We are given a rectangle with a perimeter of $$68$$ inches and a diagonal of $$26$$ inches. Our goal is to determine the length and width of this rectangle.

**step2** Relating perimeter to length and width

The perimeter of a rectangle is found by adding the lengths of all its four sides. Since a rectangle has two lengths and two widths, the formula for the perimeter is $$2 \times (\text{length} + \text{width})$$.
Given that the perimeter is $$68$$ inches, we can write:
$$2 \times (\text{length} + \text{width}) = 68$$
To find the sum of the length and width, we divide the total perimeter by $$2$$:
$$\text{length} + \text{width} = 68 \div 2$$
$$\text{length} + \text{width} = 34$$ inches.

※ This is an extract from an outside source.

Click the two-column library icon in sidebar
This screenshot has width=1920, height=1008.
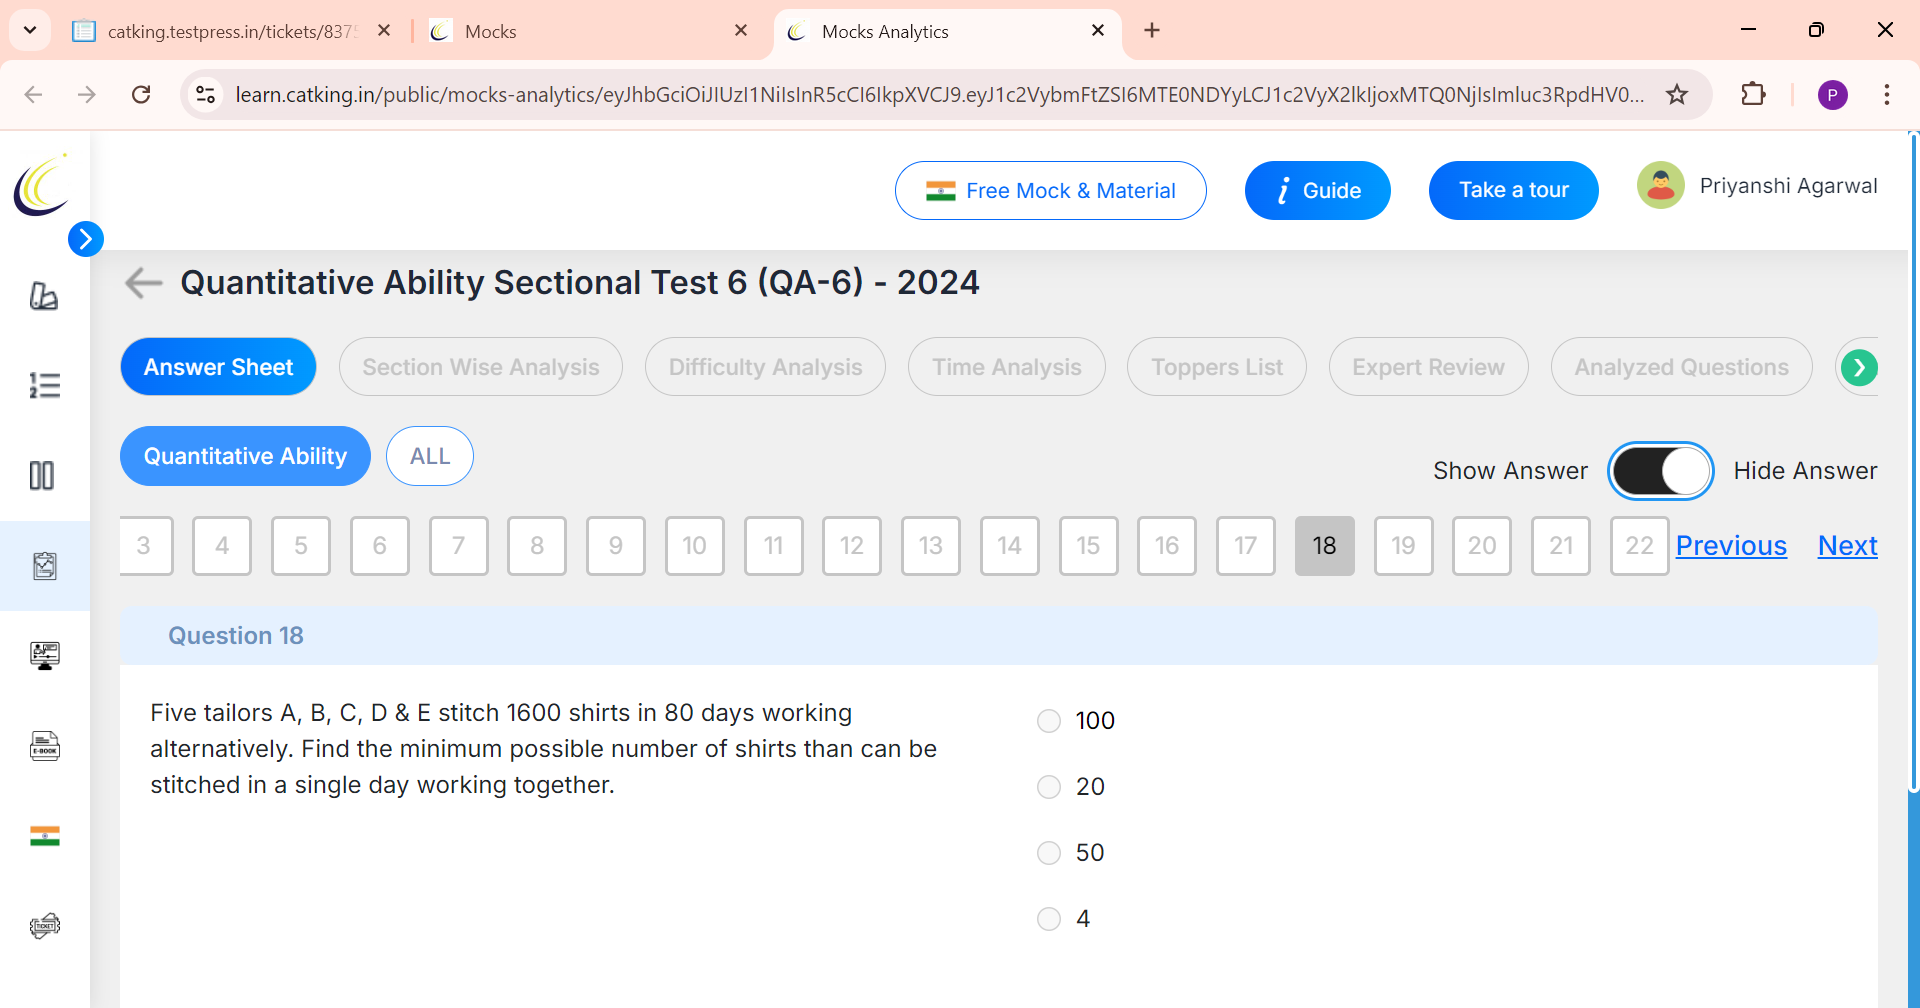click(42, 475)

**step3** Relating diagonal to length and width using properties of right triangles

A diagonal of a rectangle forms a right-angled triangle with the length and width of the rectangle. In this right triangle, the length and width are the two shorter sides (called legs), and the diagonal is the longest side (called the hypotenuse).
A fundamental property of right-angled triangles states that the square of the length of the hypotenuse is equal to the sum of the squares of the lengths of the other two sides. This means:
$$\text{length} \times \text{length} + \text{width} \times \text{width} = \text{diagonal} \times \text{diagonal}$$
Given that the diagonal is $$26$$ inches, we can substitute this value into the property:
$$\text{length} \times \text{length} + \text{width} \times \text{width} = 26 \times 26$$
$$\text{length} \times \text{length} + \text{width} \times \text{width} = 676$$ square inches.

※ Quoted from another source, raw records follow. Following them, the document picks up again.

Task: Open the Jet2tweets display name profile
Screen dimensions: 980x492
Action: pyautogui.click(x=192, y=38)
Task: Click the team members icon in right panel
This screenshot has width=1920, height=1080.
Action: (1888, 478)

**step4** Finding the length and width by trying pairs of numbers

We now know two important facts:
1. The sum of the length and width is $$34$$ inches.
2. The sum of the square of the length and the square of the width is $$676$$ square inches.
We will look for two whole numbers that add up to $$34$$ and whose squares add up to $$676$$. Let's systematically try pairs of numbers that sum to $$34$$, starting from numbers close to half of $$34$$ (which is $$17$$) and moving outwards, because if the numbers were $$17$$ and $$17$$, their squares sum to $$17 \times 17 + 17 \times 17 = 289 + 289 = 578$$, which is less than $$676$$. This tells us the numbers must be further apart than $$17$$ and $$17$$.
Let's test pairs (Length, Width) where Length + Width = 34:
- If Length = $$18$$, Width = $$34 - 18 = 16$$.
$$18 \times 18 + 16 \times 16 = 324 + 256 = 580$$ (Not $$676$$)
- If Length = $$19$$, Width = $$34 - 19 = 15$$.
$$19 \times 19 + 15 \times 15 = 361 + 225 = 586$$ (Not $$676$$)
- If Length = $$20$$, Width = $$34 - 20 = 14$$.
$$20 \times 20 + 14 \times 14 = 400 + 196 = 596$$ (Not $$676$$)
- If Length = $$21$$, Width = $$34 - 21 = 13$$.
$$21 \times 21 + 13 \times 13 = 441 + 169 = 610$$ (Not $$676$$)
- If Length = $$22$$, Width = $$34 - 22 = 12$$.
$$22 \times 22 + 12 \times 12 = 484 + 144 = 628$$ (Not $$676$$)
- If Length = $$23$$, Width = $$34 - 23 = 11$$.
$$23 \times 23 + 11 \times 11 = 529 + 121 = 650$$ (Not $$676$$)
- If Length = $$24$$, Width = $$34 - 24 = 10$$.
$$24 \times 24 + 10 \times 10 = 576 + 100 = 676$$ (This matches!)

**step5** Stating the final answer

The pair of numbers that satisfies both conditions is $$24$$ and $$10$$. Therefore, the length of the rectangle is $$24$$ inches and the width of the rectangle is $$10$$ inches.